What is needed: The lines you return should be those containing the string "password", taken from the data below.

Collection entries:
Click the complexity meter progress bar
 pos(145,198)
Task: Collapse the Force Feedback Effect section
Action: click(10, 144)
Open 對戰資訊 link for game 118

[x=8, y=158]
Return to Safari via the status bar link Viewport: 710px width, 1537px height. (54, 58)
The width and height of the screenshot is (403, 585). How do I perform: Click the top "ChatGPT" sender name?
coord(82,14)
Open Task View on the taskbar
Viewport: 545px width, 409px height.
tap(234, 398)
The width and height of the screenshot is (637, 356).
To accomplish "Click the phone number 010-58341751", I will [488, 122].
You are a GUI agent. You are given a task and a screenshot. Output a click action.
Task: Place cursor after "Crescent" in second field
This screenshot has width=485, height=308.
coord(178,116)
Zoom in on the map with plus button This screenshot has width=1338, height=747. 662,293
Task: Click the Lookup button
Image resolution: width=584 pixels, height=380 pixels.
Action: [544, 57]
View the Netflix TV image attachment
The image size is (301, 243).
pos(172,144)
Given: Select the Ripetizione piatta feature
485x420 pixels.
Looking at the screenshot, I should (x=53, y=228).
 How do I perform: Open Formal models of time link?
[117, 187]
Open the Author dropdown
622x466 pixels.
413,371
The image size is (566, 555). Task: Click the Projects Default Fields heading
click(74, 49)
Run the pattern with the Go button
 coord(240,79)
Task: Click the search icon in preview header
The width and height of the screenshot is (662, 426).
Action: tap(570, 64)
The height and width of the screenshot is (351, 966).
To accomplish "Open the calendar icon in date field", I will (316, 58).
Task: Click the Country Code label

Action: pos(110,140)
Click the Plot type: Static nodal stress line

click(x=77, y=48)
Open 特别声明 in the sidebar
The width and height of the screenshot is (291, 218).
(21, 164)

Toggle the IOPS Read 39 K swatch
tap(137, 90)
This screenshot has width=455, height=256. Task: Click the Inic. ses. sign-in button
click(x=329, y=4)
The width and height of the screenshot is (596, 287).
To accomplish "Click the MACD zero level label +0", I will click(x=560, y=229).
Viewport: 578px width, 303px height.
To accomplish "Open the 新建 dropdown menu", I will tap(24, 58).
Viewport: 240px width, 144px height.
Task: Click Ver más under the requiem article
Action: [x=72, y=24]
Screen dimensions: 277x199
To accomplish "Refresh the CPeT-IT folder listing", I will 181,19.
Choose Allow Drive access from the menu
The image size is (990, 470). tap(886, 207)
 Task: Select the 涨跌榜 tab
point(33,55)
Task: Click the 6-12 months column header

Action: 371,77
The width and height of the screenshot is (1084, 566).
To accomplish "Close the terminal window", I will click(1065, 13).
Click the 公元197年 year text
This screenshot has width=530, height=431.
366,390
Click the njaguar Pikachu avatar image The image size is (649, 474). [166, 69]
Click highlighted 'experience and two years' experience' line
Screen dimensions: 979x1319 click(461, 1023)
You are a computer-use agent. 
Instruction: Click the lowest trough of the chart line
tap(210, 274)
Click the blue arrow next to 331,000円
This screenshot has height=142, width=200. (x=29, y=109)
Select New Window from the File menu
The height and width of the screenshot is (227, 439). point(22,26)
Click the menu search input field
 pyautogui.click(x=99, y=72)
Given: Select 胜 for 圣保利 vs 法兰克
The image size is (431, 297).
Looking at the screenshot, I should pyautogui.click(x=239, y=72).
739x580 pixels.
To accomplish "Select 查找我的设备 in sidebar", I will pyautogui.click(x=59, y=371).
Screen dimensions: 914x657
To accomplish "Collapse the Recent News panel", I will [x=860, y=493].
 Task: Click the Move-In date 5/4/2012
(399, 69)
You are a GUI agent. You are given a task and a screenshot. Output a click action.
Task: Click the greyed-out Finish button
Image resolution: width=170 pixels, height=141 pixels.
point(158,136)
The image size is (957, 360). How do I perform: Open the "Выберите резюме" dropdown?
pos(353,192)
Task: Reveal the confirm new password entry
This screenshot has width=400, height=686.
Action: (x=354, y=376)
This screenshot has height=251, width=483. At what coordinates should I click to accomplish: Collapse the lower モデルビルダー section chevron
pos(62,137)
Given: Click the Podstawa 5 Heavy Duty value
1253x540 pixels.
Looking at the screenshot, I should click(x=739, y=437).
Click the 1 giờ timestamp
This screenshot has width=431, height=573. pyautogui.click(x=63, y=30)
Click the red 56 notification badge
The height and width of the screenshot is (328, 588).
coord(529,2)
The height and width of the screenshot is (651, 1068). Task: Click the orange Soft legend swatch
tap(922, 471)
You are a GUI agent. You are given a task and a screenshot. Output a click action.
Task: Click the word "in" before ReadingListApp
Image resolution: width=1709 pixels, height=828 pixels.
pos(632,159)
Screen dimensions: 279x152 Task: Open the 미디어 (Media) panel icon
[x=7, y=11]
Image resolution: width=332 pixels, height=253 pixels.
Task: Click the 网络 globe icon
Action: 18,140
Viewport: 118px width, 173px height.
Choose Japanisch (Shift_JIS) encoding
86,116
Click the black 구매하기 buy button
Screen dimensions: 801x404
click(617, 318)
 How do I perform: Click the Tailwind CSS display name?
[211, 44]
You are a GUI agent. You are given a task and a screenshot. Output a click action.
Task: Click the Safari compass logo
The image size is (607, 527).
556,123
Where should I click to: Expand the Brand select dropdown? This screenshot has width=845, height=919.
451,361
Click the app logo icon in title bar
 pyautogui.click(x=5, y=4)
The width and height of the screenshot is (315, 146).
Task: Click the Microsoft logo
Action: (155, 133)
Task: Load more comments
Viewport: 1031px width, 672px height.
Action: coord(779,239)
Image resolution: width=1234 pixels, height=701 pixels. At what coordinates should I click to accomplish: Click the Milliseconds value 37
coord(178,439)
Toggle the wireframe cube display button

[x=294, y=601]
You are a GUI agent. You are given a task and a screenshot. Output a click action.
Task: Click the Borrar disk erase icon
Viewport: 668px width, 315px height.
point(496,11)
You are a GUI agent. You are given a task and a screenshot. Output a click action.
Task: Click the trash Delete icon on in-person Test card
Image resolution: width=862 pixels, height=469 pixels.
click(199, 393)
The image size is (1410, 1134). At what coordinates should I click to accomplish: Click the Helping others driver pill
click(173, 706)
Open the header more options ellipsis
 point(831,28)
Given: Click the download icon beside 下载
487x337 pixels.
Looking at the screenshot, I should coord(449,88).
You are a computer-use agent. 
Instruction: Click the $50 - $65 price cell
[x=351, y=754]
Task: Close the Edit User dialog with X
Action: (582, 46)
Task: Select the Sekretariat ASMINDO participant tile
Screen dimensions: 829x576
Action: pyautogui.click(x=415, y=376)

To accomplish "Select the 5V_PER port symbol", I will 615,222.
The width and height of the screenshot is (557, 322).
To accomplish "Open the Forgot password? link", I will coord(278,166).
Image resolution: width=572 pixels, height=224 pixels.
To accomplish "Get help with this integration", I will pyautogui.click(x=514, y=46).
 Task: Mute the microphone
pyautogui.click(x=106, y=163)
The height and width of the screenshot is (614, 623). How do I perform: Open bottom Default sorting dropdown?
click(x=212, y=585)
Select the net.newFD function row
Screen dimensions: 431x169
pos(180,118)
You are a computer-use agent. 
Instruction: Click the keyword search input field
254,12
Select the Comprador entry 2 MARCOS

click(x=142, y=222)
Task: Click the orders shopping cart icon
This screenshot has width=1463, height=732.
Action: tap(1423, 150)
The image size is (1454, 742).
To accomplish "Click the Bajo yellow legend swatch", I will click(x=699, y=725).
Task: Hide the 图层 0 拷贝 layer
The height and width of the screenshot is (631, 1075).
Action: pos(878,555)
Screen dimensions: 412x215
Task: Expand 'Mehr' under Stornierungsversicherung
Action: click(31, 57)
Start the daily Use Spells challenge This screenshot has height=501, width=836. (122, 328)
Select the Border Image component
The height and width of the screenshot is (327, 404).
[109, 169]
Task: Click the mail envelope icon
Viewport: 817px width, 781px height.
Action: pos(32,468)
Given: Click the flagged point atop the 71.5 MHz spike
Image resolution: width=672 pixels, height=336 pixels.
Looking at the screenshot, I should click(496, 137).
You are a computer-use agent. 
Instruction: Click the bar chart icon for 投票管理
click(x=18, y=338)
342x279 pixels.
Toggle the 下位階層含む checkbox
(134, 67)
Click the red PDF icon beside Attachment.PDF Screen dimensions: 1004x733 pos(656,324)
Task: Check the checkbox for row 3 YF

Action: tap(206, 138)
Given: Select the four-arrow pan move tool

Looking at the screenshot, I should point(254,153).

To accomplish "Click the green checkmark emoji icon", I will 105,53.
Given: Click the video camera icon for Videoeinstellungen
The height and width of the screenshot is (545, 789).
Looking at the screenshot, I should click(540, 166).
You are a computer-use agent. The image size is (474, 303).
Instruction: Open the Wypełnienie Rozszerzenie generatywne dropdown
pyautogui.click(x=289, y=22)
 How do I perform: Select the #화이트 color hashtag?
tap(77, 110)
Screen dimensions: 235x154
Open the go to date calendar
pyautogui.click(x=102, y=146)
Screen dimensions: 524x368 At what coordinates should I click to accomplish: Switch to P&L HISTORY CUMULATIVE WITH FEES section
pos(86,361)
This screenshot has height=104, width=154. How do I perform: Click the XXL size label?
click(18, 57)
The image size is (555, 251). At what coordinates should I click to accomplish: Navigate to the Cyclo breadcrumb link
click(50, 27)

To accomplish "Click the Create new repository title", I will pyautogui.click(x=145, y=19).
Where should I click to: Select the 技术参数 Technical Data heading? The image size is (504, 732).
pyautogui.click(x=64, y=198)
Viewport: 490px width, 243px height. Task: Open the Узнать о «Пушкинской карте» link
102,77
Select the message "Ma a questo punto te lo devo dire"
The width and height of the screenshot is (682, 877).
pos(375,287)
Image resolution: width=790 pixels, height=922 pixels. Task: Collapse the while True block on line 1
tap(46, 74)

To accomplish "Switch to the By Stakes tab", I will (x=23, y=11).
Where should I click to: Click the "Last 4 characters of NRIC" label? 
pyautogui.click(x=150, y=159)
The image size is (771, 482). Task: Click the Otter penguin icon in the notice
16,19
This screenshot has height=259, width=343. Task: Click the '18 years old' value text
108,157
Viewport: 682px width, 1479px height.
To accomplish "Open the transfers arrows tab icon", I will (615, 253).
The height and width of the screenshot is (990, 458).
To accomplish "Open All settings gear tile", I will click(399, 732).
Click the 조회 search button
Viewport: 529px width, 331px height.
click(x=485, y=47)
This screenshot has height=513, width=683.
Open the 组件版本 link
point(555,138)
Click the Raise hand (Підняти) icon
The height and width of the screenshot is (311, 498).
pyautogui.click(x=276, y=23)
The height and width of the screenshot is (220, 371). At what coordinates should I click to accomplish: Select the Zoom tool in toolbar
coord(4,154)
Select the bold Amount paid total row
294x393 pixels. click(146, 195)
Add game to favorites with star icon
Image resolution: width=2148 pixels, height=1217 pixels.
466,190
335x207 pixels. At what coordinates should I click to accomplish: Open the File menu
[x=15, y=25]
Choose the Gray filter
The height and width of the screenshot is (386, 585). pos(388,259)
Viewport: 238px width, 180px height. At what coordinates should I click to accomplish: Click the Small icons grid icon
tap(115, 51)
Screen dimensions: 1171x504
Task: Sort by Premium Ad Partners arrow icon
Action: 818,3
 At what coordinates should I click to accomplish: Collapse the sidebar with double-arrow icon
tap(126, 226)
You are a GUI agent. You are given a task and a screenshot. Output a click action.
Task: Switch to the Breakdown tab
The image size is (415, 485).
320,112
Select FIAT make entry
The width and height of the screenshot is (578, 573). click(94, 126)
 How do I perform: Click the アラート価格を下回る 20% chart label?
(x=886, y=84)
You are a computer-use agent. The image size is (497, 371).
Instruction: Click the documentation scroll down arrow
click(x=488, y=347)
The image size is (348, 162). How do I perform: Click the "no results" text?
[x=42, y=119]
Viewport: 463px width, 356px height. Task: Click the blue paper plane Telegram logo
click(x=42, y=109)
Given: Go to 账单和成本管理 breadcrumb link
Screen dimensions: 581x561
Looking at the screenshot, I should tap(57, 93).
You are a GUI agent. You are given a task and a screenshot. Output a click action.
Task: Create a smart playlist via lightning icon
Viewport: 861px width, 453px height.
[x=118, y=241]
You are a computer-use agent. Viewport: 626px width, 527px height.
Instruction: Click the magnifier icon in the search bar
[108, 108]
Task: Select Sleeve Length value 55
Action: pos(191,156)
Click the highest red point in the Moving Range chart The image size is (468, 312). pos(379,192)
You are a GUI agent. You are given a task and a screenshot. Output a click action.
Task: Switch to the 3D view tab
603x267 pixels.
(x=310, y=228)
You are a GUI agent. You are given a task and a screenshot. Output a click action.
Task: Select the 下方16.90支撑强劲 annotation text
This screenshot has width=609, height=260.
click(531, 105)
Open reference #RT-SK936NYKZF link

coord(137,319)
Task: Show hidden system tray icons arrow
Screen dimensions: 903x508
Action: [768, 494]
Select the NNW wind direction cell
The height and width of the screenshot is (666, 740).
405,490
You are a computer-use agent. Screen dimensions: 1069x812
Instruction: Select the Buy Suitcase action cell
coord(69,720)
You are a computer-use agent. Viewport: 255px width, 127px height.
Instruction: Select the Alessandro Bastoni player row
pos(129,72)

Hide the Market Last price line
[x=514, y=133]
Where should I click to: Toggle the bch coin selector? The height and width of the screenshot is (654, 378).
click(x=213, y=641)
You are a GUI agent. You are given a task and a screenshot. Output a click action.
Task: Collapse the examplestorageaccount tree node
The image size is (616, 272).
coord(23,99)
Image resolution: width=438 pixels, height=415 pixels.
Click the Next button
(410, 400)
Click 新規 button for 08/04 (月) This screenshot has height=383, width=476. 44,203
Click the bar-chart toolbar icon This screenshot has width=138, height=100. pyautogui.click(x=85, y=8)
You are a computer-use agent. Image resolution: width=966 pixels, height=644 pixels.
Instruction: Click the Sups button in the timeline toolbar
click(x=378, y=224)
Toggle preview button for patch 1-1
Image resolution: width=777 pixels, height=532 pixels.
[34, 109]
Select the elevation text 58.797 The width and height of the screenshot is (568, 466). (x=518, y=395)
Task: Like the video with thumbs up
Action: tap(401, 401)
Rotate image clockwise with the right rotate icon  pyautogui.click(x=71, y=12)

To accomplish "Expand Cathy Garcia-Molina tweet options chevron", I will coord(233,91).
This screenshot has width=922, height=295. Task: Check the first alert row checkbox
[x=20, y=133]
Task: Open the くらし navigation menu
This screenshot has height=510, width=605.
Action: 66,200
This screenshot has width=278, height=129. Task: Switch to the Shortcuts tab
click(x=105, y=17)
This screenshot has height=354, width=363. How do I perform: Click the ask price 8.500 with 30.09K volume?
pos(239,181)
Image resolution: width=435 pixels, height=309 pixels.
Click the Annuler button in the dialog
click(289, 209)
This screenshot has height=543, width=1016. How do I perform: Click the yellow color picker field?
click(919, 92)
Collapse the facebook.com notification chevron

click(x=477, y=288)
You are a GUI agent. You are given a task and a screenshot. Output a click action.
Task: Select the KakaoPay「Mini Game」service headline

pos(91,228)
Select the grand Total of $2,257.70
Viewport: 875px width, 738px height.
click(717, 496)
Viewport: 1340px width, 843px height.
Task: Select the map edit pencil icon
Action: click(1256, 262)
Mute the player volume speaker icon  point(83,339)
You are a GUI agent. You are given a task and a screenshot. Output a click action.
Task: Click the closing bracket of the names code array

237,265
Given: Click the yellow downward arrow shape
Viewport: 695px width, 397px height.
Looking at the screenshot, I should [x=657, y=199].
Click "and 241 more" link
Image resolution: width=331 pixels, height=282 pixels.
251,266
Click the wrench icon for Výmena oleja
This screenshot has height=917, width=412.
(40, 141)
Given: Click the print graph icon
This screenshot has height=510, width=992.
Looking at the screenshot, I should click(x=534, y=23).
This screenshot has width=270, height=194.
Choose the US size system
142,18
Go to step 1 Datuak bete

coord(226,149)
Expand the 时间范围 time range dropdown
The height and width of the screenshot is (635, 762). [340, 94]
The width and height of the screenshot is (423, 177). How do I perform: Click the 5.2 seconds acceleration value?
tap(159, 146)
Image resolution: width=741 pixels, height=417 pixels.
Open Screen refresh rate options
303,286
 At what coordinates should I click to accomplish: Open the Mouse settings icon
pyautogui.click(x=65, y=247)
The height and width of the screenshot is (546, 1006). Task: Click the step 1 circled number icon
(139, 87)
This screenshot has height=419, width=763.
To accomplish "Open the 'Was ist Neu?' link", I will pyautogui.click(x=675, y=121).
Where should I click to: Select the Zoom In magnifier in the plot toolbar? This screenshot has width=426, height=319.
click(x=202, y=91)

Output for this exercise:
Task: Reveal the confirm new password entry
To accomplish "Open the Forgot password? link", I will coord(278,166).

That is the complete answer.